= Steve Summers =

American designer and costumer to Dolly Parton

Steven Kent Summers is an American costumer and creative director for Dolly Parton. He has been styling Dolly Parton for more than 30 years.

== Early life and education ==
Summers was raised in Harriman, Tennessee. At age 2, he lost 75 percent of his hearing as a result of the mumps and is legally deaf. In his twenties, he worked as general manager at a retail store. He then went on to attend college to study English where he also sang with a group called the Celebration Singers.

== Career ==
In 1991, Summers auditioned as a singer/dancer at Dollywood and Opryland, and after offers from both signed on to Dollywood. He eventually became one of Dolly Parton's onstage dance partners. After five years of performing there, Summers began designing sets and scenery for the productions, and later began designing wardrobe pieces. He remained on staff at Dollywood for 15 years.

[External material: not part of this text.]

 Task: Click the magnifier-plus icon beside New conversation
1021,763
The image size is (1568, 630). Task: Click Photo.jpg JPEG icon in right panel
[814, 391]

In 2006, Summers was appointed Parton's creative director for Dolly Parton Enterprises. At this point, Parton sent Summers to attend the Fashion Institute of Technology.

As creative director and stylist, Summers and his team create up to 300 ensembles for Parton each year. All of the clothing is customized, including the shoes Parton wears, and is kept in a 50,000 square foot warehouse that stores archival pieces going back to 1964. Summers is also involved in all visual aspects of Parton's production, including album covers and stage sets; embellishing Parton's guitars and creating costume jewelry. Additionally, he helped design and create the Chasing Rainbows Museum at Dollywood.

Among Summers' designs for Parton was the dress she wore for her 50th wedding anniversary to Carl Dean in 2016.

In 2020, Summers made his directorial debut with the "When Life is Good Again" music video, featuring Dolly Parton. During the COVID-19 pandemic, Summers helped produce a series of virtual interviews and other content with Parton. He also was a producer for her 2022 holiday special "Dolly Parton's Magic Mountain Christmas."

== Personal life ==
Summers was married for 23 years beginning in his twenties, and has three children. He came out as gay at age 44 and in 2008 met his now-husband, architect and interior designer Mark Williams.